我对php还不熟悉,所以我一直在尝试制作一个php页面,将信息添加到Mysql数据库中。但是当我在表单上按下submit时,它会指向php页面,而什么也不会发生。空白页。
这是我目前所拥有的。
形式
<table class="table" >
<h2>Resturants</h2>
<tbody>
<form data-toggle="validator" enctype="multipart/form-data" action="editRestaurants.php" method="post">
<tr>
<td><label for="inputName" class="control-label" style="font-size:17px;">Title :</label></td>
<td><input type="text" class="form-control" id="title" name="title" required></td>
</tr>
<tr>
<td><label for="inputName" class="control-label" style="font-size:17px;">Text :</label></td>
<td><textarea style="width:300px;height:100px" class="form-control" id="text" name="text" required></textarea><br/></td>
</tr>
<tr>
<td><label for="inputName" class="control-label" style="font-size:17px;">Link :</label></td>
<td><input type="text" class="form-control" id="link" name="link" required></td>
</tr>
<tr>
<td><label for="inputName" class="control-label" style="font-size:17px;">Photo:</label></td>
<td><input type="file" id="image" class="form-control" name="image" accept="image/jpeg" required></td>
</tr>
<tr>
<td><input type="submit" value="Submit" style="font-size:17px;" id="submit"></td>
</tr>
</form>
</tbody>
</table>
这是php文件
include('connection.php');
session_start();
$title=$_POST['title'];
$text=$_POST['text'];
$link=$_POST['link'];
$image=$_FILES['image'];
$imagename=$image['name'];
if(empty($imagename))
{
$imagename="defualt.jpg";
}
if(!empty($title) && !empty($text))
{
$query=mysqli_query($GLOBALS["___mysqli_ston"], 'INSERT INTO `resturant`(`ID`, `Title`, `ImagePath`, `Text`, `Link`, `Date`) VALUES (NULL,'$title','$imagename','$text','$link',CURRENT_DATE())');
if(!empty($image))
{
$target_dir= "NewsImages/";
$target_file = $target_dir . basename($imagename);
move_uploaded_file($image["tmp_name"], $target_file);
}
$_SESSION['status']="Successful";
}
else
{
$_SESSION['status']="Please check all fields";
}
header('Location:cms.php');
最佳答案
您的$query
有语法错误。
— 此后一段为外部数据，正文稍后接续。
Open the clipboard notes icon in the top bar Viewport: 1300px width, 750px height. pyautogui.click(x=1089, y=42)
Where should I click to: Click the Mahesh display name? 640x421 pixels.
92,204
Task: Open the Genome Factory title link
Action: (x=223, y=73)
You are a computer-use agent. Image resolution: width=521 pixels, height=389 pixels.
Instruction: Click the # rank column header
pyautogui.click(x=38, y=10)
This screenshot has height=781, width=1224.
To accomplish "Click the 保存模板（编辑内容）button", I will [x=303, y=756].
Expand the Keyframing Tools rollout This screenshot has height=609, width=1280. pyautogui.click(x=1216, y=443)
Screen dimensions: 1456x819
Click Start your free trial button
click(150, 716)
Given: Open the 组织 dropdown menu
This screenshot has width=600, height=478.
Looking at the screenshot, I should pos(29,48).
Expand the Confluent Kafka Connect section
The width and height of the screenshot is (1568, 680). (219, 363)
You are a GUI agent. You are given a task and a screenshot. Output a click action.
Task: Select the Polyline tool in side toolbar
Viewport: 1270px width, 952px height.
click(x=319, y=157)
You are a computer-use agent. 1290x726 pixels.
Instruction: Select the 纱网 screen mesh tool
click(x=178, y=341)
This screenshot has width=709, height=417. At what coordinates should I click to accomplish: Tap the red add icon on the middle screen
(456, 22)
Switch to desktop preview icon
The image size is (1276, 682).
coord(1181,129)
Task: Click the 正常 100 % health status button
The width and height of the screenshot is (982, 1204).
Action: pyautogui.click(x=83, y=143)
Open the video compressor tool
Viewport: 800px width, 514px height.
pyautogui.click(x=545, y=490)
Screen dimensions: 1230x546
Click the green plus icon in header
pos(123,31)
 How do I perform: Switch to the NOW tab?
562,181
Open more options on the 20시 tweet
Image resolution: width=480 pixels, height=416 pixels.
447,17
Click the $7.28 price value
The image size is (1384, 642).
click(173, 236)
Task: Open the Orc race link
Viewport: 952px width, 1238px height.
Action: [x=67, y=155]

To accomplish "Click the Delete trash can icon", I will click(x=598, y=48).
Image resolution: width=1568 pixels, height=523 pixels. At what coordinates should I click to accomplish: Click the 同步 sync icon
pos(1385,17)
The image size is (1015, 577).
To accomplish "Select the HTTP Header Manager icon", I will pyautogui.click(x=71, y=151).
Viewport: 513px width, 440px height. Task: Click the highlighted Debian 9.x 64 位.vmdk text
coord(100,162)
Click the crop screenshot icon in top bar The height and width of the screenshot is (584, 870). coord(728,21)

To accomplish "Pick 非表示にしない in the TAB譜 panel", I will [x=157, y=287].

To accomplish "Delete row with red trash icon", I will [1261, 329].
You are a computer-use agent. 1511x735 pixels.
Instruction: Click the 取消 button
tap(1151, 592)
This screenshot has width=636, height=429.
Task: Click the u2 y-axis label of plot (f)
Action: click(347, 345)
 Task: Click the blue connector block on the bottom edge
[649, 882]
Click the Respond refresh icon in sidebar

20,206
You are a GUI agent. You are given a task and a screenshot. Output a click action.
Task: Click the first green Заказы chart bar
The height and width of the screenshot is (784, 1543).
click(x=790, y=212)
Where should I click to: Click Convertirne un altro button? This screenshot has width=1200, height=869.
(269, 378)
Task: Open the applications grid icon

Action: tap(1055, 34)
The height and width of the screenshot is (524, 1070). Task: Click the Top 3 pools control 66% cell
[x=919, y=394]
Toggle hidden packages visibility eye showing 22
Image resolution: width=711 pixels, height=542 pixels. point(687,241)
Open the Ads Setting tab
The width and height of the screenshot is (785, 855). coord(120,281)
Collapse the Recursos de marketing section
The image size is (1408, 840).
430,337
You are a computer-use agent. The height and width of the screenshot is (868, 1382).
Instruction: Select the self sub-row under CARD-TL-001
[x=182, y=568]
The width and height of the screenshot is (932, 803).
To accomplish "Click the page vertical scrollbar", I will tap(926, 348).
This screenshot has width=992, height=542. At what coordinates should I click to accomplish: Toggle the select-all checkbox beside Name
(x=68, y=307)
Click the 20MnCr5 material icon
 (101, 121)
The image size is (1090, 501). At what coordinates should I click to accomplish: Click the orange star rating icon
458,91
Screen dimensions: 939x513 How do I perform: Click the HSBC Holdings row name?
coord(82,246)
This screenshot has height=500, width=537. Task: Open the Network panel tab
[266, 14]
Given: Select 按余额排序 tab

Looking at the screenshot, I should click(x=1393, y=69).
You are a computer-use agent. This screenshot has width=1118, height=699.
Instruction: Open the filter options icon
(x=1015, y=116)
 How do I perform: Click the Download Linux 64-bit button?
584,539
以下代码将起作用:
$query=mysqli_query($GLOBALS["___mysqli_ston"], "INSERT INTO `resturant`(`ID`, `Title`, `ImagePath`, `Text`, `Link`, `Date`) VALUES (NULL,'$title','$imagename','$text','$link',CURRENT_DATE())");
我简化了你的代码。现在,它将在重定向到
cms.php
之前检查文件是否已成功上载。if(empty($imagename)) {
$imagename="defualt.jpg";
}
if(!empty($title) && !empty($text)) {
$query=mysqli_query($GLOBALS["___mysqli_ston"], "INSERT INTO `resturant`(`ID`, `Title`, `ImagePath`, `Text`, `Link`, `Date`) VALUES (NULL,'$title','$imagename','$text','$link',CURRENT_DATE())");
$target_dir= "NewsImages/";
$target_file = $target_dir . basename($imagename);
if(move_uploaded_file($image["tmp_name"], $target_file)) {
$_SESSION['status']="Successful";
header('Location:cms.php');
exit;
} else {
$_SESSION['status']="Something went wrong while uploading the image.";
}
} else {
$_SESSION['status']="Please check all fields";
}